I am using Intel drivers (working on linux machine) and the device is Xeon Phi coprocessor.
The problem is that when I give local_item_size
as an argument to
clEnqueueNDRangeKernel(commandQueue,
forceKernel, 1,
&localItemSize, &globalItemSize,
NULL, 0, NULL, &kernelDone);
and when printing global thread id in the kernel
int tid = get_global_id(0);
The thread ids start from 1 and not from 0.
When I do not describe what my local_item_size and have NULL
as an argument it seems to start counting correctly from 0.
At the moment I am fixing this in my code by subtracting 1 from the return value of get_global_id(0)

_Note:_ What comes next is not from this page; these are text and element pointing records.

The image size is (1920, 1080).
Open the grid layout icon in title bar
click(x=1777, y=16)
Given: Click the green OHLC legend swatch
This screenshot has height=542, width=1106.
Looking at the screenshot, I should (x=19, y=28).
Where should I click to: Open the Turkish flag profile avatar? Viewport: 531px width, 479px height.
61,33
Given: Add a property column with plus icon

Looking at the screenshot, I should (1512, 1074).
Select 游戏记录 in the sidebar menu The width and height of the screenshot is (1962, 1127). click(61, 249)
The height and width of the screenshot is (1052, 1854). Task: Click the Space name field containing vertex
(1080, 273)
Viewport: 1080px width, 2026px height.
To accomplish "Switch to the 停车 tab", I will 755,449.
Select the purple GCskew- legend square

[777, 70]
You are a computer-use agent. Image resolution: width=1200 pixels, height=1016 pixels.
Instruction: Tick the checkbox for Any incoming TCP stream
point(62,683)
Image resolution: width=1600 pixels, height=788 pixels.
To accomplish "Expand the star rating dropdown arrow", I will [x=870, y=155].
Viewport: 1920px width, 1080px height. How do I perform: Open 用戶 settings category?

for my code to work correctly..
Shortly: When I say what my local_item_size
is the tid starts from 1. When I give NULL it starts from 0.
Size setting code:
// Global item size
if (n <= NUM_THREADS) {
globalItemSize = NUM_THREADS;
localItemSize = 16;
} else if (n % NUM_THREADS != 0) {
globalItemSize = (n / NUM_THREADS + 1) * NUM_THREADS;
} else {
globalItemSize = n;
}
// Local item size
localItemSize = globalItemSize / NUM_THREADS;
- What's the value of
localItemSize
/globalItemSize
? You should probably show a little more code. // Global item size if (n <= NUM_THREADS) { globalItemSize = NUM_THREADS; localItemSize = 16; } else if (n % NUM_THREADS != 0) { globalItemSize = (n / NUM_THREADS + 1) * NUM_THREADS; } else { globalItemSize = n; } // Local item size localItemSize = globalItemSize / NUM_THREADS;
NUM_THREADS is fixed at 256.- I've added the code to your question. Typically, it helps us help you when all the code is in the question and properly formatted.